どのオフィスでも起きているファイル名の問題
日付入りファイル名は多くの職場で標準的な慣習です。報告書_20250131.docx というファイル名は一目でいつのものか分かり、フォルダ内で時系列順にソートされます。仕組みはシンプルですが、実際の運用はそう簡単ではありません。

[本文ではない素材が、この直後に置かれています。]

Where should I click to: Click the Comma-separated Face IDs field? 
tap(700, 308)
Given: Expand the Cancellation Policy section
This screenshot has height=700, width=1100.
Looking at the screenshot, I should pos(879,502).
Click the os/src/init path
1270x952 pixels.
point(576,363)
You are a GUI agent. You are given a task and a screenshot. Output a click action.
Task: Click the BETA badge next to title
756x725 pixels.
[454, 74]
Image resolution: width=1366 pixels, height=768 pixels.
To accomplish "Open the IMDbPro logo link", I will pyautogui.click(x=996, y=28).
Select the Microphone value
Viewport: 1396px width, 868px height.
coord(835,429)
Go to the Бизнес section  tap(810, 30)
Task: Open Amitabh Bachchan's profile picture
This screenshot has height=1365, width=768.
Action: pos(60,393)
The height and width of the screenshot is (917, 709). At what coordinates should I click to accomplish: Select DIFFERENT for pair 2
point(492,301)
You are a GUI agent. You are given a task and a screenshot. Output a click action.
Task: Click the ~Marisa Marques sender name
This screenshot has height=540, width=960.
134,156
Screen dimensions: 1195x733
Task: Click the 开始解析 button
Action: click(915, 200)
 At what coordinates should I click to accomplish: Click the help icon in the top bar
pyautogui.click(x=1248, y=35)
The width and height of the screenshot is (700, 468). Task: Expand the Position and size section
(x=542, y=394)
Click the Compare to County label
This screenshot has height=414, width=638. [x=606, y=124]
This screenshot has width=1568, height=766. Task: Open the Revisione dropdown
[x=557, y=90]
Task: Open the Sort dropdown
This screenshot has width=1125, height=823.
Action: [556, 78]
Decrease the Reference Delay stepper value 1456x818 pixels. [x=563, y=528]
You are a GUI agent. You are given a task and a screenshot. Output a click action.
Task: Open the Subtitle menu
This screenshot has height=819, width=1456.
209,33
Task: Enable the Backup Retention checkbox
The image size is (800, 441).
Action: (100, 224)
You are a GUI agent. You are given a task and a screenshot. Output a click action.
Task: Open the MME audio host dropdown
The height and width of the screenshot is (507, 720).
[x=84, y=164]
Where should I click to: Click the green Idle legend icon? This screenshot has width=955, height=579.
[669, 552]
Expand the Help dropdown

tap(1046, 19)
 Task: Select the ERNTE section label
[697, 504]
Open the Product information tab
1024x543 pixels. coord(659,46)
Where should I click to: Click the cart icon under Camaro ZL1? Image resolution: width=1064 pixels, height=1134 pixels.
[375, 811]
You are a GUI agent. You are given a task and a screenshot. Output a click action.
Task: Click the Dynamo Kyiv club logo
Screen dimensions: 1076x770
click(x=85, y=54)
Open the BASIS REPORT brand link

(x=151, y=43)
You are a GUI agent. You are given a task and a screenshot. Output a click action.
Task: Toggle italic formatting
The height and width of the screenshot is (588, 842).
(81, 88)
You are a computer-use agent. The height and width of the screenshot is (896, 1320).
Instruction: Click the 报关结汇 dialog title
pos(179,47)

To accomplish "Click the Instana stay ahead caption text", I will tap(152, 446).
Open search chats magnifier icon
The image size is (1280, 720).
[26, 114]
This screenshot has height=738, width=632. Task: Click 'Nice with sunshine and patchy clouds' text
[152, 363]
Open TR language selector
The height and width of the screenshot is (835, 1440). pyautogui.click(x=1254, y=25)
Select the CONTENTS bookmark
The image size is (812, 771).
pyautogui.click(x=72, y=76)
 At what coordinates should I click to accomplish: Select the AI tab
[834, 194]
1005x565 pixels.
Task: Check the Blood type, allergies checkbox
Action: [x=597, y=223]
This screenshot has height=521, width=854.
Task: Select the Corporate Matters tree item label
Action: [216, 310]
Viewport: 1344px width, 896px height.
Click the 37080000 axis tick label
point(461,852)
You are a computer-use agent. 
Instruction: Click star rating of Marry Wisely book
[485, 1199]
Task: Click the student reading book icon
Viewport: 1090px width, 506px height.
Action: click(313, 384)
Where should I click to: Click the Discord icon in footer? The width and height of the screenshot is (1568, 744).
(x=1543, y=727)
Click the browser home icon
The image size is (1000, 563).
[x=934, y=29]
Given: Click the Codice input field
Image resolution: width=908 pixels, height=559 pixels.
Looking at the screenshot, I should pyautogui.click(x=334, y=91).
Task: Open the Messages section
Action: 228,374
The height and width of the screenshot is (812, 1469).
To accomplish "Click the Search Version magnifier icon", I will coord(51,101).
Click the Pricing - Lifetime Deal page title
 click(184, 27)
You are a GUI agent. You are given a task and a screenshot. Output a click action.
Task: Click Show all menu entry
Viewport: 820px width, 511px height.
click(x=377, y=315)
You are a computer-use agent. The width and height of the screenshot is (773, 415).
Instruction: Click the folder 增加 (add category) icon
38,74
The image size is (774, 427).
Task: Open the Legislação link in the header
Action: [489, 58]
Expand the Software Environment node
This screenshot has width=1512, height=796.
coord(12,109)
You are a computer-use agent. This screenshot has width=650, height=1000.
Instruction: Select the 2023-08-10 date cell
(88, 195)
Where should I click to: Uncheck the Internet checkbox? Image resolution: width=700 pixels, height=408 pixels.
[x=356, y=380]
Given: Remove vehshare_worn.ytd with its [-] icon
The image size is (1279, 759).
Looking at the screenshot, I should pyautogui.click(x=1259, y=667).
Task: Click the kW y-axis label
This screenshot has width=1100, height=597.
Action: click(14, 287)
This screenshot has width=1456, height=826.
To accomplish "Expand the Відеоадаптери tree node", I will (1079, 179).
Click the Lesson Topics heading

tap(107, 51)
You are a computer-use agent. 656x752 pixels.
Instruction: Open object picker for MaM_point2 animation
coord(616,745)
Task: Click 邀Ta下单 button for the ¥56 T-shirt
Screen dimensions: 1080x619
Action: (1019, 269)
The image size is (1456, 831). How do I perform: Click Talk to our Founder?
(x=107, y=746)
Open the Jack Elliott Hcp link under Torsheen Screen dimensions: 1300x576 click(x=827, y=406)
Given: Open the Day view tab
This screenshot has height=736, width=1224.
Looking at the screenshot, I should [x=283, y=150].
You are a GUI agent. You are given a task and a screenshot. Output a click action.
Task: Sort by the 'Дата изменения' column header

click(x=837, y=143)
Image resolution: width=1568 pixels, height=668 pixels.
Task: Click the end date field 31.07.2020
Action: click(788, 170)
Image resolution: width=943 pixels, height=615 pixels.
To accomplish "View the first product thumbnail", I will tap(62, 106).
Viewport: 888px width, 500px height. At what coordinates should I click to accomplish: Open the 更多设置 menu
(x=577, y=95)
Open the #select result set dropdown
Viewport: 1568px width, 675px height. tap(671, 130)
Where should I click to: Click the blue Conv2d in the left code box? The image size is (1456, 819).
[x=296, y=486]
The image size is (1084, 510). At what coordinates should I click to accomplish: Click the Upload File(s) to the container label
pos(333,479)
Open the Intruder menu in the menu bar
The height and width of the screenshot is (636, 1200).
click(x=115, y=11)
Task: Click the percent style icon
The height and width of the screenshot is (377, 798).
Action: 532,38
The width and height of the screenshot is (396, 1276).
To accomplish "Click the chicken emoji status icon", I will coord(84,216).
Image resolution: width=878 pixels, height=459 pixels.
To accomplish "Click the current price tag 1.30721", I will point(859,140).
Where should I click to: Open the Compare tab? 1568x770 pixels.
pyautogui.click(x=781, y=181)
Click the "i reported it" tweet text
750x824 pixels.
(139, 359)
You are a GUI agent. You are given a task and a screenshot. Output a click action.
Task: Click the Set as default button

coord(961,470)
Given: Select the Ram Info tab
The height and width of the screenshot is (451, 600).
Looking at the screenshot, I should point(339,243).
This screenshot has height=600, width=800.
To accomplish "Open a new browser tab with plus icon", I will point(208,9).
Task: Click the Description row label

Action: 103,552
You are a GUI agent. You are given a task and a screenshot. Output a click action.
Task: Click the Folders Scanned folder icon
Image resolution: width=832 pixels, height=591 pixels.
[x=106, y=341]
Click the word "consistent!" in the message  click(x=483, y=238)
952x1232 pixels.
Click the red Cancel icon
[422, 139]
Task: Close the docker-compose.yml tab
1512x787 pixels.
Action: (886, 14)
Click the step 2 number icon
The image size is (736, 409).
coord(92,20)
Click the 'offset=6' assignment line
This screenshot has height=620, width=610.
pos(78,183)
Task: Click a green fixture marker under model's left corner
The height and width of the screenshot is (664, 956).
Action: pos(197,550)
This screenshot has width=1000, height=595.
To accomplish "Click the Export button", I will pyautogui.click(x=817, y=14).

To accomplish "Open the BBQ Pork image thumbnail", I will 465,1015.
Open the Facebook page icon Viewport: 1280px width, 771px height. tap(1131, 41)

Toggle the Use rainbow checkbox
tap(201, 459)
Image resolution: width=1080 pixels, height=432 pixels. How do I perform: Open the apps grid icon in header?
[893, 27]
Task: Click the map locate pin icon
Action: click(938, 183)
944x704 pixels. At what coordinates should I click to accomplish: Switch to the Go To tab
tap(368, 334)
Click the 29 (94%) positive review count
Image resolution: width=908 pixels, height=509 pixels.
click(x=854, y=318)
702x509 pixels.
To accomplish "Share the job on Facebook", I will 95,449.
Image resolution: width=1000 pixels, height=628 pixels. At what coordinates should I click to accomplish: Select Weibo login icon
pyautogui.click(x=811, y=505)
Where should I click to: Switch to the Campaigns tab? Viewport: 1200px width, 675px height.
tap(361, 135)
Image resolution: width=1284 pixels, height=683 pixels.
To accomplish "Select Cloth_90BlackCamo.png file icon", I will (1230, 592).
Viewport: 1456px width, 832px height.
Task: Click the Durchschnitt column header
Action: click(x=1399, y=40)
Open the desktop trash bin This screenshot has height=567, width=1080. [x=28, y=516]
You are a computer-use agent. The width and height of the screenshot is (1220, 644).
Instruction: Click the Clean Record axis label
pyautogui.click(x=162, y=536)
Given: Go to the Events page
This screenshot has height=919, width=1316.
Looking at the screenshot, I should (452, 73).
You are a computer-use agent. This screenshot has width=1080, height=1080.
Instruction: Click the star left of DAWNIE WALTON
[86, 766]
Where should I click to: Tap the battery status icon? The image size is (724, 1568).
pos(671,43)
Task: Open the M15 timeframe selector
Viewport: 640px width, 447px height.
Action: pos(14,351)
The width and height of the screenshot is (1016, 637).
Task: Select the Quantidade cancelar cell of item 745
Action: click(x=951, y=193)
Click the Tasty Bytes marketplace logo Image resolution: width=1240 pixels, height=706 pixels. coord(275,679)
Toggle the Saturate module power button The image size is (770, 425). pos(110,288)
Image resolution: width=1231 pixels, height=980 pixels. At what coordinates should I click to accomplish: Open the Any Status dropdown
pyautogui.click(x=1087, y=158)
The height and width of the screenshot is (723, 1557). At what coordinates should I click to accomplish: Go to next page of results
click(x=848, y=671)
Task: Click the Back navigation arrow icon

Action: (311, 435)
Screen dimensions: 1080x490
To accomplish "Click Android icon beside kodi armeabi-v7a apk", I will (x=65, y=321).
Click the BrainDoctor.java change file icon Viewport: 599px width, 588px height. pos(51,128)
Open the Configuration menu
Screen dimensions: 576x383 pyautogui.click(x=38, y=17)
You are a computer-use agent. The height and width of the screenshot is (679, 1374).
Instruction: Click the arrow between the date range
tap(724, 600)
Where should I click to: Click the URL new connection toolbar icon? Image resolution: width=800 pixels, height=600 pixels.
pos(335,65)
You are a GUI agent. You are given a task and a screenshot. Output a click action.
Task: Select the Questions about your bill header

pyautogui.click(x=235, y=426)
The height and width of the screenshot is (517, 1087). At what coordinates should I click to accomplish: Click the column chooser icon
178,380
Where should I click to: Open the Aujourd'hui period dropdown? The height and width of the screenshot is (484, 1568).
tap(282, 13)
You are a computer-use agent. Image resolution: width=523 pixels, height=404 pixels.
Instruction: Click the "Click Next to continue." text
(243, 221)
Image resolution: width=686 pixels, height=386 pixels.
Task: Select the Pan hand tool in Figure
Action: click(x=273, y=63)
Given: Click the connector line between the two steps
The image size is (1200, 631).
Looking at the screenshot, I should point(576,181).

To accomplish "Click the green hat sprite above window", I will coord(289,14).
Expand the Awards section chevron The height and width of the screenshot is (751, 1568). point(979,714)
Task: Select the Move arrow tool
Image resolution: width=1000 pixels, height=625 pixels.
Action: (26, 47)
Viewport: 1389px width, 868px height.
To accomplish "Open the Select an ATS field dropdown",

複数人が同じ種類のファイルを保存すると、こんな状況が生まれます:
これらはすべて同じ日付のファイルです。しかしソート順はバラバラで、検索も難しく、混乱の原因になります。Windowsには日付をファイル名に自動挿入する標準のショートカットがないため、各人が自分の習慣で打ち込む結果、フォーマットが人によって異なります。
ファイル名に yyyyMMdd が推奨される理由
yyyyMMdd形式(例:20250131)の最大の利点は、ファイルを名前順にソートすると自動的に時系列順になることです。日付入りファイルが大量に入ったフォルダも、並べ替えるだけで古い順・新しい順に整理されます。
また、国際的にも読みやすいフォーマットです。月と日の順序が国によって異なる MM/DD/YYYY(米国)や DD/MM/YYYY(欧州)と違い、yyyyMMddは誰が見ても年・月・日の順と分かります。ISO 8601に準拠した形式でもあり、グローバルに通用します。
確認ポイント:フォルダ内に 報告書_2025-01-15.docx と 報告書_20250201.docx が混在していると、名前順ソートは時系列順にはなりません。フォーマットを統一して初めてソートが機能します。
日付はファイル名の頭か、末尾か?
組織にルールがあればそれに従うのが大前提です。自由に決められる場合、実務的に使いやすいのは次の3パート構成です:
- 先頭:資料使用日 — 資料を実際に使用・提出する日付。ソートのキーになる部分です。共有フォルダをミーティング前に開いたとき、今日使うファイルが先頭に来ます。
- 中間:資料名 — 内容を簡潔に表す名称。
- 末尾:資料作成日(バージョン) — 最終作成・更新日。前日に修正してもソート順は変わらず、フォルダの整理が乱れません。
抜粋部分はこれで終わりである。